Text passage:
-- START --
Governor Burrington’s friendship with Chief Justice Smith was of short continuance. We soon find the latter proceeding to England bearing complaints of the Governor’s tyrannical and overbearing conduct, one witness swearing that he had in the presence of the Court ordered the marshal to arrest and imprison him. The Governor endeavored to break the force of his attack by writing to the Board of Trade that Smith was “the jest and scorn of the men who perverted him,” “a silly, rash boy, a busy fool and an egregious sot,” “ungrateful, perfidious scoundrel, and as much wanting in truth as understanding.”
These are hard words to be said of one presiding in the highest court of the land, but the Chief Justice repaid the Governor with such compounded interest that Gabriel Johnston was soon seated in the executive chair, and Smith resumed his seat on the bench.
During Smith’s absence in England, Burrington appointed John Palin as his successor, and on his resignation from ill health, Wm. Little, Gale’s son-in-law, who died in two years and was succeeded by Daniel Hanmer, who in turn was soon ousted by the triumphant Smith. Those were sad times. In addition to the outrageous violence of the Governor, the lower house of the Assembly unanimously voted that Chief Justice Little was guilty of oppression and extortion, while Chief Justice Hanmer was imprisoned for perjury, which his friends charged was procured by the vindictive malice of Chief Justice Smith. Sixteen members of the Assembly charged Smith with grievous exactions and extortions and offered to prove the charges if time should be given for procurement of the witnesses. And still people prate of the glorious old time ! Even the old song, which tells of the miller’s stealing corn and being drowned in his dam, and the weaver’s expiating the theft of yarn by being hung in his web, and of the little tailor who went down below gripping tightly the purloined broadcloth under his arm, neither, however, meeting justice at the hands of the law-even that old song, bearing most cogent testimony of wide-spread corruption, has the effrontery to begin:
“In the good old Colony times,
When we were under the King!”
-- END --
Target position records
-- START --
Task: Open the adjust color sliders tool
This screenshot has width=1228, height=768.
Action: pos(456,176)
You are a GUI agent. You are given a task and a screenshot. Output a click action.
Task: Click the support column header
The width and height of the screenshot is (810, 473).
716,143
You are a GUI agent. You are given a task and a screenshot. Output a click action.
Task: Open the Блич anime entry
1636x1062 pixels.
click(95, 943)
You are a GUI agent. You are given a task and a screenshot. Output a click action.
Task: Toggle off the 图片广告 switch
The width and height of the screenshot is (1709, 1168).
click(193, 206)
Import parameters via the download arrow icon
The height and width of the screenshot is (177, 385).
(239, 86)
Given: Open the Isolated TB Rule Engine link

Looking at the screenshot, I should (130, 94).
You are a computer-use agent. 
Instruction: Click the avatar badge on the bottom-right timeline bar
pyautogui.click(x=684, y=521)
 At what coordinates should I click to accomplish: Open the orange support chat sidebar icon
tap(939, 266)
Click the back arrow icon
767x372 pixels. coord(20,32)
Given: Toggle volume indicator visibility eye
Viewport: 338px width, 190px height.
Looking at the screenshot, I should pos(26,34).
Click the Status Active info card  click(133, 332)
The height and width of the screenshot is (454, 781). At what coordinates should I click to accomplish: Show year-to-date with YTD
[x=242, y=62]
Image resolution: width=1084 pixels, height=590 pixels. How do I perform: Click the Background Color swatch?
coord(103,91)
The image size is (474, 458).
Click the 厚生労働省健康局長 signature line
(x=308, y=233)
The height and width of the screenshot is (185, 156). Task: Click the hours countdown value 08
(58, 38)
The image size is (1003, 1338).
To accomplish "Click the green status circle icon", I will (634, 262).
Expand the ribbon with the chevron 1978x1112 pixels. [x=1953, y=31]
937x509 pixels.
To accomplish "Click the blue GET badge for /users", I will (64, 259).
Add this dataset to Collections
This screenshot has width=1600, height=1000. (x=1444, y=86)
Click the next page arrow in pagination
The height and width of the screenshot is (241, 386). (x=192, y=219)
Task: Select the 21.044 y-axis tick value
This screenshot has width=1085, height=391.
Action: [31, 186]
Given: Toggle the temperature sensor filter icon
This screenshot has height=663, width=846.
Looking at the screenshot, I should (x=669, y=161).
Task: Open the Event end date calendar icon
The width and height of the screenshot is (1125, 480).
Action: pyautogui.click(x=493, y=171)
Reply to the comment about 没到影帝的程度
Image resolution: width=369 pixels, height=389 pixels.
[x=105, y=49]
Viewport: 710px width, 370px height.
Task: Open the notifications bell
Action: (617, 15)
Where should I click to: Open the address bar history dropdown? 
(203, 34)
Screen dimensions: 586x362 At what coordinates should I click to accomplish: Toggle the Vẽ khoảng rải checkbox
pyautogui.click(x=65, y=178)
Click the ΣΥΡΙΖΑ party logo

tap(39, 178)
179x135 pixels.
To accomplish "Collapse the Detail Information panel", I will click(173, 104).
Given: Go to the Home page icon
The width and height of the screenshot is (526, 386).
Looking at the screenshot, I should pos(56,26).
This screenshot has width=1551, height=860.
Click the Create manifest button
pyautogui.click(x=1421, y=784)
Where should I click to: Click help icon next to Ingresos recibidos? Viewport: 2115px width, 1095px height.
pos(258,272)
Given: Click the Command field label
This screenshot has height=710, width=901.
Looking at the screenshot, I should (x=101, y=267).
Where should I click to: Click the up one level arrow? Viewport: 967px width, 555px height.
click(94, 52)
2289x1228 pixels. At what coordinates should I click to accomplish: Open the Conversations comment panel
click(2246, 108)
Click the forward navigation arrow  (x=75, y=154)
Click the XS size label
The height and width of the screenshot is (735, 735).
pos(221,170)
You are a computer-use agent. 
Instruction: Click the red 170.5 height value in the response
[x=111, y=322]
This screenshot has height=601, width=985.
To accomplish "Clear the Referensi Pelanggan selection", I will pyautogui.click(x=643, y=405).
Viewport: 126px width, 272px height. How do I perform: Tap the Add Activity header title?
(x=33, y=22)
-- END --
Problem set:
#1 Answer these questions from the passage on Governor Burrington and the colonial chief justices:
(a) To what country did Chief Justice Smith travel with his complaints against the Governor?
(b) Whom did Burrington first appoint to replace Smith during his absence?
(c) How many Assembly members charged Smith with grievous exactions and extortions?
#2 Take the passage on Governor Burrington and the colonial chief justices further, writing one more paragraph in the same style that picks up after the two song lines that close it.

Outputs for the tasks:
#1
(a) England
(b) John Palin
(c) Sixteen

#2
We now approach an important epoch in the history of our Colonial law. For many years the judges had been endeavoring to mould our judicial system after the English pattern-a court in bank, where all the pleadings were made up, sending out its judges periodically for trials of questions of fact in the neighborhood where the parties and witnesses reside. The first circuit ever attempted was Edenton and Newton, in Hyde County. The increase of population on the Cape Fear, the Neuse and the Tar, made it proper to take steps to accommodate those localities. Governor Johnston and his able Council were leading spirits, determined, if possible, to introduce the English system more fully, with Newbern as the new Westminster and to adopt that town as the capital of the Province.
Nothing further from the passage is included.